[What is required]: Copy out, word for word, the lines of the entries from the line containing "Point to the spring labeled 15" through the line containing "(x=139, y=64)", including both of those lines.

Element lookup records
▼

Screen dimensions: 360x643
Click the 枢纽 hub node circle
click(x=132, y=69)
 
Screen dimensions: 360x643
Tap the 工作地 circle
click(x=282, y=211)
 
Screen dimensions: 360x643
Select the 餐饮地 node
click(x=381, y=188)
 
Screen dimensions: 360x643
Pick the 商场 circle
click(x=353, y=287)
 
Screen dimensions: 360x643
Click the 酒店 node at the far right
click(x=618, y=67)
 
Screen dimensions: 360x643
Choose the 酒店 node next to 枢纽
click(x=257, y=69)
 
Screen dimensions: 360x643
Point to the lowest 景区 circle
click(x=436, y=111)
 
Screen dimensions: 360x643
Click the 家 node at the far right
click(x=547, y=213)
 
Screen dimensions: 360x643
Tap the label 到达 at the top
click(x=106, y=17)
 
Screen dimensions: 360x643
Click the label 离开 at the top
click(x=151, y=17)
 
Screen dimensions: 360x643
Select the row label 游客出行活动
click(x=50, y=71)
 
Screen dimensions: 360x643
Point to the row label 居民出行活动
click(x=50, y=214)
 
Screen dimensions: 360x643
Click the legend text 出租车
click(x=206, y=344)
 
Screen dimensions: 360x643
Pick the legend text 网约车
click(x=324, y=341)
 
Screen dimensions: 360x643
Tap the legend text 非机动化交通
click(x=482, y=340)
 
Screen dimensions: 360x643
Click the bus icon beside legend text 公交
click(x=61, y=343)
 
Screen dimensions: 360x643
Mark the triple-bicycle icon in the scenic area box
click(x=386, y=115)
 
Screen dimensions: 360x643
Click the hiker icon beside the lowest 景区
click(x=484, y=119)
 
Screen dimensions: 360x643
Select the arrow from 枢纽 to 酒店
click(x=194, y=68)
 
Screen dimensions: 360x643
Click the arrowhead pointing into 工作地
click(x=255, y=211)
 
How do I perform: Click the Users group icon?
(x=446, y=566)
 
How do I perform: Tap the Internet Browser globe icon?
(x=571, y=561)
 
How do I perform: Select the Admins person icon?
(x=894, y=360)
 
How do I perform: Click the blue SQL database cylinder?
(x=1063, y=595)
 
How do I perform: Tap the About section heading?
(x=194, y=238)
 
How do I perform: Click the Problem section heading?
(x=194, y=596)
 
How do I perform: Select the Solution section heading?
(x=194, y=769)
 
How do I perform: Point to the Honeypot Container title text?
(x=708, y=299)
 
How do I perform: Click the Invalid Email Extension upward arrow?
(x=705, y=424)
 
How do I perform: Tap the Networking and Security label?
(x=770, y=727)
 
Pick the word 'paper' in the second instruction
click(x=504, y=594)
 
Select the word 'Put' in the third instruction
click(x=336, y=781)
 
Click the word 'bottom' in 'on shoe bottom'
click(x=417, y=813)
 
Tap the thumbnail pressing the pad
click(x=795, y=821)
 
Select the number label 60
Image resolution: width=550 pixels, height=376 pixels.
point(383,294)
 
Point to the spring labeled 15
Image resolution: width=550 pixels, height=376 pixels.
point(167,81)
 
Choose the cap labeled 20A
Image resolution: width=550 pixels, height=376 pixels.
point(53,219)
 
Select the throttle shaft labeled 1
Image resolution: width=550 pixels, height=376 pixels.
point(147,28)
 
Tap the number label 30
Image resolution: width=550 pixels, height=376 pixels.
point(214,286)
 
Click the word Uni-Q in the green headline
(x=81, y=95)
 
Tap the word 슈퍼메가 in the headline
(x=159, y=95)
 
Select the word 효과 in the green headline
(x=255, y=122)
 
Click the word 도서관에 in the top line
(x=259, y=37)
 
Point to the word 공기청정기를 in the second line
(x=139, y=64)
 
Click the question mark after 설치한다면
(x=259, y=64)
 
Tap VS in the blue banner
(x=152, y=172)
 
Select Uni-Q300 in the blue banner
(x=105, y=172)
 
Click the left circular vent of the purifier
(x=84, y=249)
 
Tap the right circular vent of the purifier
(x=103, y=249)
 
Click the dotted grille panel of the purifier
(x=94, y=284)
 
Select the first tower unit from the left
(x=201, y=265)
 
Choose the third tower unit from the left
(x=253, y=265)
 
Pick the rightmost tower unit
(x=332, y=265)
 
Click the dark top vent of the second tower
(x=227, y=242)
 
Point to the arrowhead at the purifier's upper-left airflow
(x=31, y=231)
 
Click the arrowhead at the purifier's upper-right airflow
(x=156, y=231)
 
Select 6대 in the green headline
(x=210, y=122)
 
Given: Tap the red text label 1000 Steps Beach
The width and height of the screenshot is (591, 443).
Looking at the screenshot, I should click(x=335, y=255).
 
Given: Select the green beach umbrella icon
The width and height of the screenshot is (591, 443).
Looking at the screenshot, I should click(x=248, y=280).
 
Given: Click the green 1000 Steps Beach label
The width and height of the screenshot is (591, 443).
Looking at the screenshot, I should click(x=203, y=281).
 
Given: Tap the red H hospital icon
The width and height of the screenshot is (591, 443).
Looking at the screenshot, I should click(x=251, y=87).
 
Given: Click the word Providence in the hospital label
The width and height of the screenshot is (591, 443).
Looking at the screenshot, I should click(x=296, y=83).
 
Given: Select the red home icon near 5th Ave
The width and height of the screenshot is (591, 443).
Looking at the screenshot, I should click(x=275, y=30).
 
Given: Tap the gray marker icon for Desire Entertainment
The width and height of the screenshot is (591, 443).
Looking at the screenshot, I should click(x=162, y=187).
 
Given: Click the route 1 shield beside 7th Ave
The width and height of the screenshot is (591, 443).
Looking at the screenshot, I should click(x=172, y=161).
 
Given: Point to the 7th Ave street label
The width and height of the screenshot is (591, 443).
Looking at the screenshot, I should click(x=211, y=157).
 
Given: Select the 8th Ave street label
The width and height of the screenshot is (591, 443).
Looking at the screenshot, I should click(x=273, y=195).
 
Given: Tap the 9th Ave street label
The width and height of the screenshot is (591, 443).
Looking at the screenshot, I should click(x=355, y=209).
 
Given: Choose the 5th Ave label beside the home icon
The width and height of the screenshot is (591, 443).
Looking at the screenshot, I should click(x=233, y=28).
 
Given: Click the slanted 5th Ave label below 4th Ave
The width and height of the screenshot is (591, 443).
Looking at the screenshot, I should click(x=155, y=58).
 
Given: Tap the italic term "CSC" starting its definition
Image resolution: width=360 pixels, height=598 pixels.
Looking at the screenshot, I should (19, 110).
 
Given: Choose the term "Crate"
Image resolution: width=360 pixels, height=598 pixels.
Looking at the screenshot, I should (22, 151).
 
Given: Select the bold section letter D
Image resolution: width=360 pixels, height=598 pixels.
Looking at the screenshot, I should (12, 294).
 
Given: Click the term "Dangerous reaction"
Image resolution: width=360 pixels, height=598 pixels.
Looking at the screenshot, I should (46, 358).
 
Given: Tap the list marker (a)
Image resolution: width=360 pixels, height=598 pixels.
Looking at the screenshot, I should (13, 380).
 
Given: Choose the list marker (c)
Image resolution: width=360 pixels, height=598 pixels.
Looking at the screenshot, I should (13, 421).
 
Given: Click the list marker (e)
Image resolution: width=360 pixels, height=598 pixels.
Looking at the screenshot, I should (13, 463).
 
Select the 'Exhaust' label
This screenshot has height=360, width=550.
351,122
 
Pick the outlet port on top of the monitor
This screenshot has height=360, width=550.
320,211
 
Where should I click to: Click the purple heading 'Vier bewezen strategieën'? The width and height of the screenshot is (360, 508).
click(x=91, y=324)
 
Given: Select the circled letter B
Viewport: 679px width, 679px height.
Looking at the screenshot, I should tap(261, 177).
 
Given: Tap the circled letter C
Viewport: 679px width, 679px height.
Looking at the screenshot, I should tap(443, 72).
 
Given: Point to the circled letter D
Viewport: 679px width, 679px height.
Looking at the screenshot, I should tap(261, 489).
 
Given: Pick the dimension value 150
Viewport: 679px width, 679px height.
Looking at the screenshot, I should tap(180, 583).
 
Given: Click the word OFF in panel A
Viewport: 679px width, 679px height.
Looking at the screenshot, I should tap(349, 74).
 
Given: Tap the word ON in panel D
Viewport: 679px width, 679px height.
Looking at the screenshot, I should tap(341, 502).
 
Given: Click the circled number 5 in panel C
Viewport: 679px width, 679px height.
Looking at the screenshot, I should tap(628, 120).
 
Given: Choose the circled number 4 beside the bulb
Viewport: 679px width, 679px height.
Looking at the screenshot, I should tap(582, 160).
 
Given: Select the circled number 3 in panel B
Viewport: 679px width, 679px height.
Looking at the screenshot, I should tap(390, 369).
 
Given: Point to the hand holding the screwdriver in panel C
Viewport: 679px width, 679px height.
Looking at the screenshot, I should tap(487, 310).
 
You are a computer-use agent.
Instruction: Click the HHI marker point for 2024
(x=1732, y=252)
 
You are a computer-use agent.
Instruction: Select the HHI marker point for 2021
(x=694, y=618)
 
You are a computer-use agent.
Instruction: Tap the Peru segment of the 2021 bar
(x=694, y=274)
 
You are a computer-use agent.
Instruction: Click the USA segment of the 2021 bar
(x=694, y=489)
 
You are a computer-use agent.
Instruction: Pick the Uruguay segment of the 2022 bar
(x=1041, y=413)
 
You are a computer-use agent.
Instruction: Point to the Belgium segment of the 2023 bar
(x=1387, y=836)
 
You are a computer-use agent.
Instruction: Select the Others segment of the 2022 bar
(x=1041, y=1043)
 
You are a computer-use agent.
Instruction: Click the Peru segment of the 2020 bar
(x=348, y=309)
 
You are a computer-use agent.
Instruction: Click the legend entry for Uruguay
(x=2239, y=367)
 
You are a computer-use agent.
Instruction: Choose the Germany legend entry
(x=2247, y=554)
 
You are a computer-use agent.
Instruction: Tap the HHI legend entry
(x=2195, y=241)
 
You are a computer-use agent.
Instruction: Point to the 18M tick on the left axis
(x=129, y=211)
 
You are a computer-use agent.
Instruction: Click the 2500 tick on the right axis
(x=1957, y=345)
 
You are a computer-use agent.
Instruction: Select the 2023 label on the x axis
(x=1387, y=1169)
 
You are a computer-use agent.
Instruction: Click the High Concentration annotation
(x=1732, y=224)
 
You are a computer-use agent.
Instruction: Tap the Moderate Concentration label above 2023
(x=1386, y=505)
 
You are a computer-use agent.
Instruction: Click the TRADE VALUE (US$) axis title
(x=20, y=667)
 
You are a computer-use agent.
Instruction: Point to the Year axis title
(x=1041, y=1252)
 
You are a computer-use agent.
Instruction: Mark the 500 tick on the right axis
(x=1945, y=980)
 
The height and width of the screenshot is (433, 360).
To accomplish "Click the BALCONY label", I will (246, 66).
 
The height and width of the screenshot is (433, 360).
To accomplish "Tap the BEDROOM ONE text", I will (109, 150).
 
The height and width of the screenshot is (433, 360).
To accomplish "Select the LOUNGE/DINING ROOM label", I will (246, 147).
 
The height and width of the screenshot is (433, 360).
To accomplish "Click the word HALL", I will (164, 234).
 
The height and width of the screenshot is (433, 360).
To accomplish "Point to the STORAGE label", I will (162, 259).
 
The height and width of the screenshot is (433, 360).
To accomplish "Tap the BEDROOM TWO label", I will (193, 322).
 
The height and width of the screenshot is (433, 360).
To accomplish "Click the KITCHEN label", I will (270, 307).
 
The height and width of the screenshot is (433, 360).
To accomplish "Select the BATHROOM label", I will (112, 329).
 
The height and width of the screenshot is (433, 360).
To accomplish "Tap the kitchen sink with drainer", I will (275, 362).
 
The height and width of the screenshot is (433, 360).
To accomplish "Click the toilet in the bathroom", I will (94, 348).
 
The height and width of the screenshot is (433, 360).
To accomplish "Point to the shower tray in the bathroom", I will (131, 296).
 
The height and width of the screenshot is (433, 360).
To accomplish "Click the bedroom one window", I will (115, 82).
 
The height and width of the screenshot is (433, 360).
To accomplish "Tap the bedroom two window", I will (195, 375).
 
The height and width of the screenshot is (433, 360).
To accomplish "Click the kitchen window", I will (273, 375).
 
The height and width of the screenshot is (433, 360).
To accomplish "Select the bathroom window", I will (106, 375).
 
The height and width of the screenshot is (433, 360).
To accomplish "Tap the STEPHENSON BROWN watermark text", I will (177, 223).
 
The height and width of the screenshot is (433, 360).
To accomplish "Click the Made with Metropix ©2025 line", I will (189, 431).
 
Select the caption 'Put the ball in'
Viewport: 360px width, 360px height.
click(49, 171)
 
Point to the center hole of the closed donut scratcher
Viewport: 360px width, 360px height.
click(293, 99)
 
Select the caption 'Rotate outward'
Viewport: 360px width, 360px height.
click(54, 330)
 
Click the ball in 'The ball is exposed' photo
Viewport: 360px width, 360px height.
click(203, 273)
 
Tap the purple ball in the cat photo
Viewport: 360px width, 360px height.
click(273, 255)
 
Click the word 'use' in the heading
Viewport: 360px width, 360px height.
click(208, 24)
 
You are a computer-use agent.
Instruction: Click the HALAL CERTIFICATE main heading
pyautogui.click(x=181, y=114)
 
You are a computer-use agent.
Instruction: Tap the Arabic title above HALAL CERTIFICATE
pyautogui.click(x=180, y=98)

▲

[Full solution]:
Point to the spring labeled 15
Image resolution: width=550 pixels, height=376 pixels.
point(167,81)
 
Choose the cap labeled 20A
Image resolution: width=550 pixels, height=376 pixels.
point(53,219)
 
Select the throttle shaft labeled 1
Image resolution: width=550 pixels, height=376 pixels.
point(147,28)
 
Tap the number label 30
Image resolution: width=550 pixels, height=376 pixels.
point(214,286)
 
Click the word Uni-Q in the green headline
(x=81, y=95)
 
Tap the word 슈퍼메가 in the headline
(x=159, y=95)
 
Select the word 효과 in the green headline
(x=255, y=122)
 
Click the word 도서관에 in the top line
(x=259, y=37)
 
Point to the word 공기청정기를 in the second line
(x=139, y=64)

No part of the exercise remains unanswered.